The mixture gross proceeds to NeuroBo from the offerings were roughly $20 million before deducting the position agent’s fees and other offering expenses payable by NeuroBo. NeuroBo currently intends to make use of the online proceeds from the offerings for working capital and general corporate purposes, including to proceed the clinical development of DA-1726 for the treatment of obesity. The potential additional gross proceeds to NeuroBo from the Series Warrants, if fully exercised on a money basis, might be roughly $50 million and might be utilized to fund the Phase 1 Part 3 clinical trial of DA-1726. No assurance will be on condition that any of the Series Warrants might be exercised.
The shares of common stock offered within the registered direct offering (but excluding the securities offered within the private placement and the shares of common stock underlying the warrants issued within the private placement) were offered and sold by NeuroBo pursuant to a “shelf” registration statement on Form S-3 (Registration No. 333-278646), including a base prospectus, previously filed with the Securities and Exchange Commission (“SEC”) on April 12, 2024 and declared effective by the SEC on April 23, 2024. The offering of the shares of common stock issued within the registered direct offering were made only by way of a prospectus complement that forms a component of the registration statement. A final prospectus complement and an accompanying base prospectus regarding the registered direct offering were filed with the SEC and can be found on the SEC’s website situated at http://www.sec.gov. Electronic copies of the ultimate prospectus complement and the accompanying base prospectus could also be obtained on the SEC’s website at http://www.sec.gov and may be obtained by contacting H.C. Wainwright & Co., LLC at 430 Park Avenue, 3rd Floor, Latest York, NY 10022, by phone at (212) 856-5711 or e-mail at placements@hcwco.com.
The offer and sale of the securities within the private placement and the Series Warrants described above were made in a transaction not involving a public offering and haven’t been registered under Section 4(a)(2) of the Securities Act of 1933, as amended (the “Securities Act”) and/or Rule 506(b) of Regulation D promulgated thereunder and, together with the shares of common stock underlying the warrants issued within the private placement, haven’t been registered under the Securities Act or applicable state securities laws. Accordingly, the securities within the private placement, the Series Warrants and underlying shares of common stock might not be offered or sold in america except pursuant to an efficient registration statement with the SEC or an applicable exemption from the registration requirements of the Securities Act and such applicable state securities laws. NeuroBo has agreed to file an initial registration statement with the SEC covering the resale of the securities to be issued within the private placement.

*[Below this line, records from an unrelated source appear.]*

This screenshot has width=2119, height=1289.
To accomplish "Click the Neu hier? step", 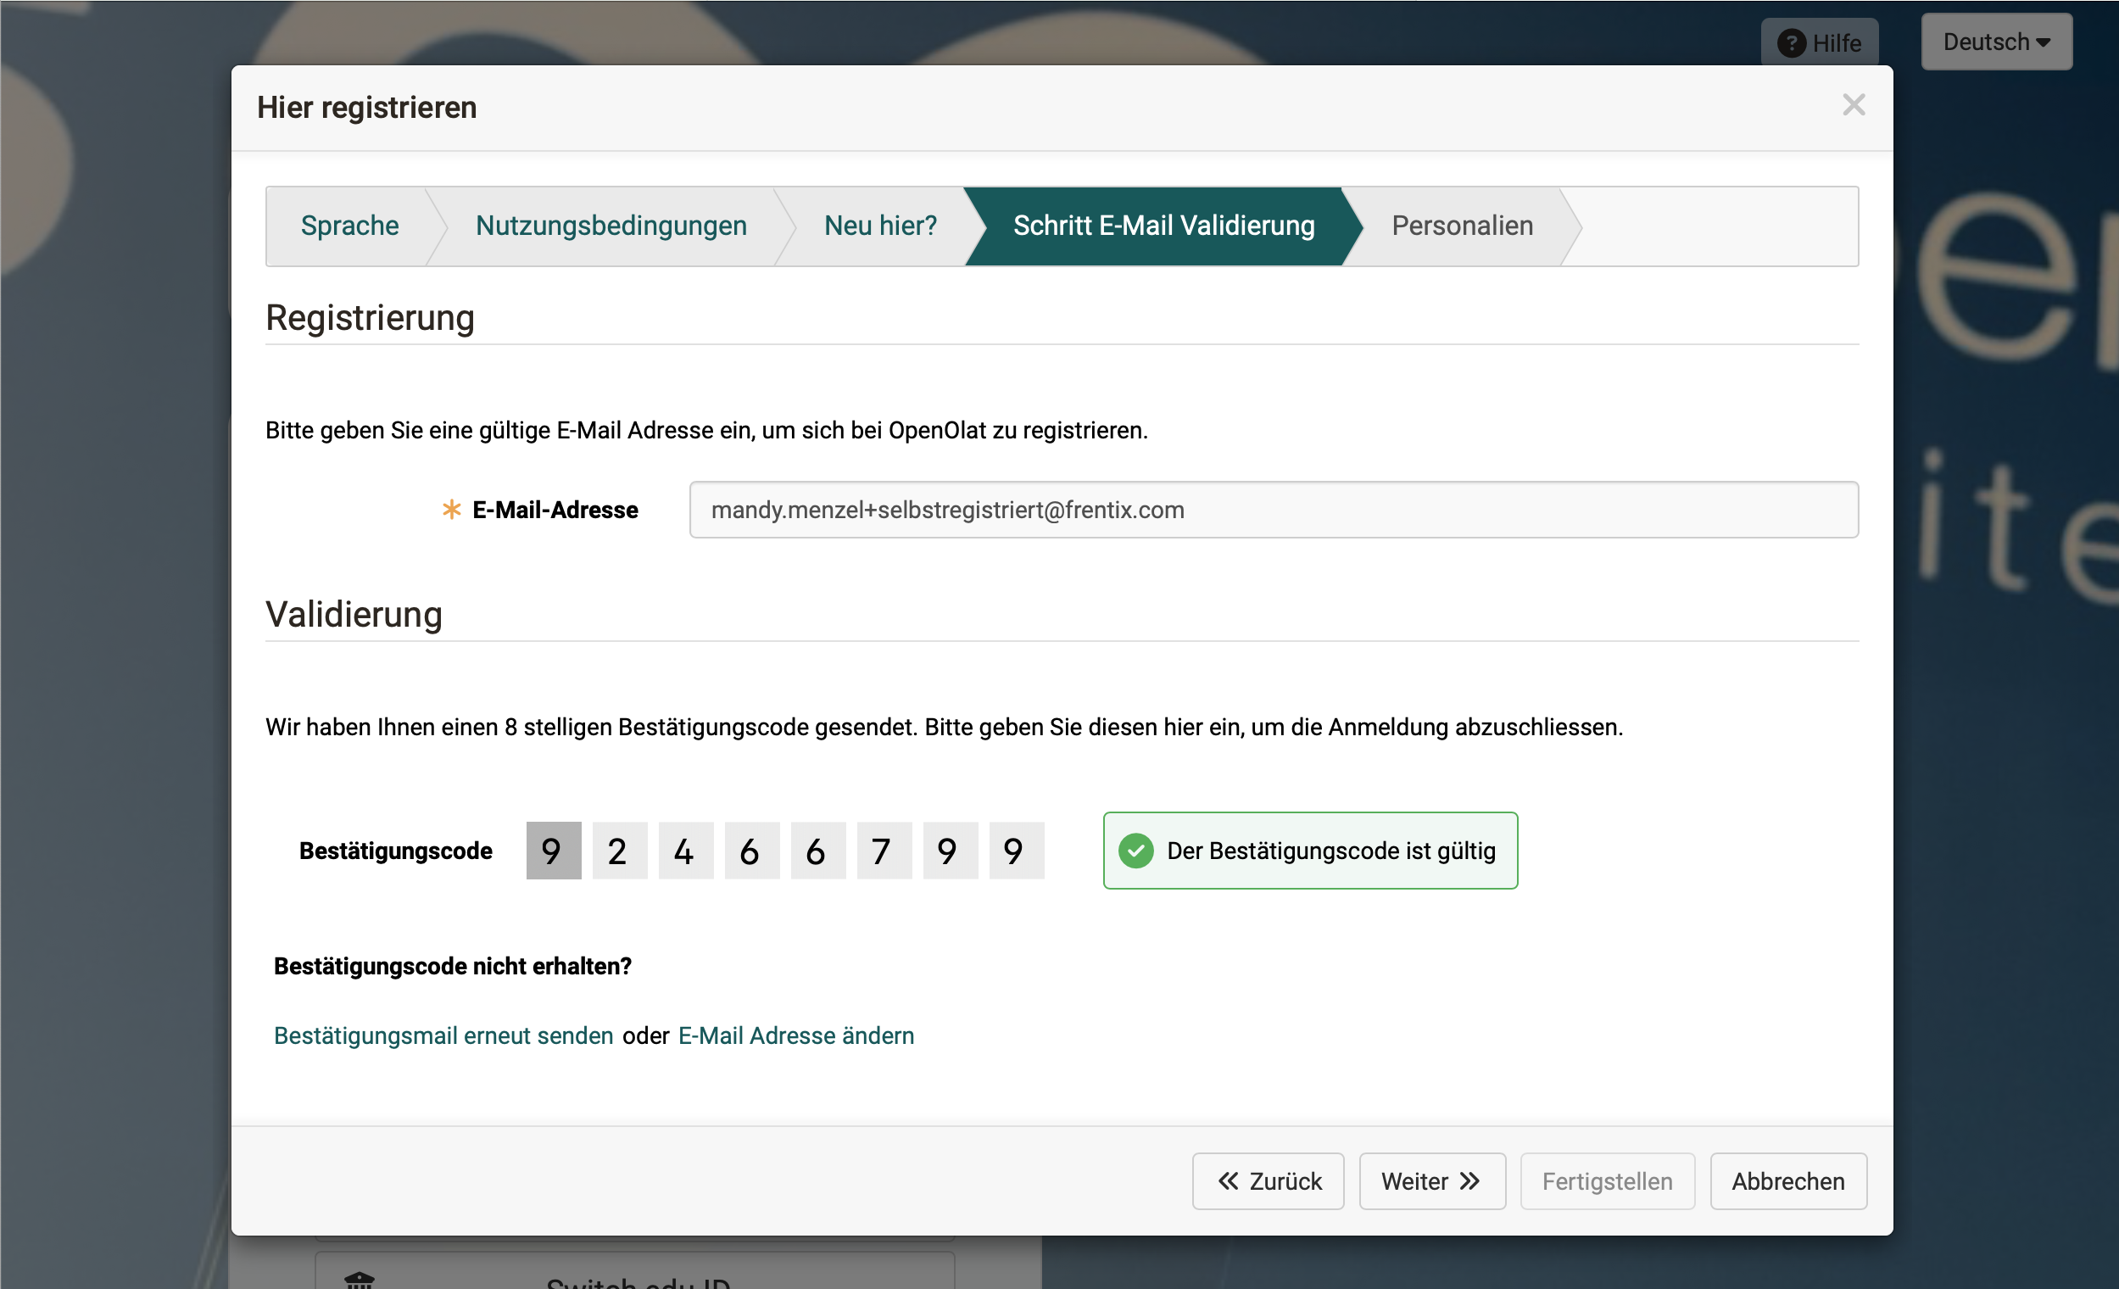I will click(x=881, y=225).
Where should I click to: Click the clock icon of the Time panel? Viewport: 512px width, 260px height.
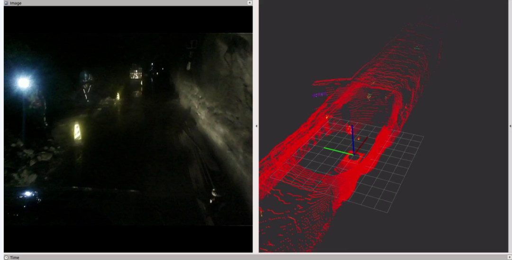(6, 257)
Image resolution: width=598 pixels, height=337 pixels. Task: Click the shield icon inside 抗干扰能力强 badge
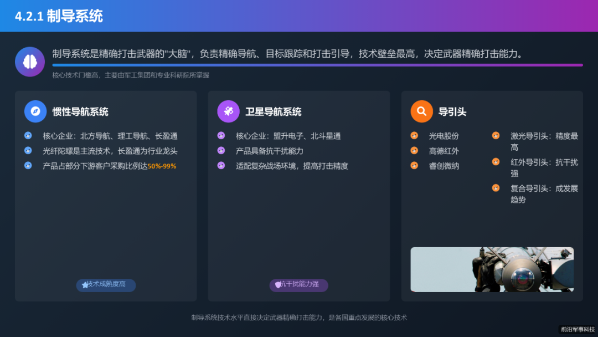(277, 285)
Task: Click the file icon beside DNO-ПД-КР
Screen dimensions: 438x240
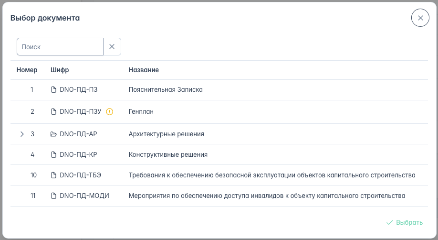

This press release shall not constitute a suggestion to sell or a solicitation of a suggestion to purchase any of the securities described herein, nor shall there be any sale of those securities in any state or other jurisdiction through which such offer, solicitation or sale can be illegal prior to the registration or qualification under the securities laws of any such state or other jurisdiction.
About NeuroBo Pharmaceuticals
NeuroBo Pharmaceuticals, Inc. is a clinical-stage biotechnology company focused on transforming cardiometabolic diseases. The corporate is currently developing DA-1726 for the treatment of obesity, and is developing DA-1241 for the treatment of Metabolic Dysfunction-Associated Steatohepatitis (MASH). DA-1726 is a novel oxyntomodulin (OXM) analogue that functions as a glucagon-like peptide-1 receptor (GLP1R) and glucagon receptor (GCGR) dual agonist. OXM is a naturally-occurring gut hormone that prompts GLP1R and GCGR, thereby decreasing food intake while increasing energy expenditure, thus potentially leading to superior body weight reduction in comparison with selective GLP1R agonists. DA-1241 is a novel G-protein-coupled receptor 119 (GPR119) agonist that promotes the discharge of key gut peptides GLP-1, GIP, and PYY. In pre-clinical studies, DA-1241 demonstrated a positive effect on liver inflammation, lipid metabolism, weight reduction, and glucose metabolism, reducing hepatic steatosis, hepatic inflammation, and liver fibrosis, while also improving glucose control.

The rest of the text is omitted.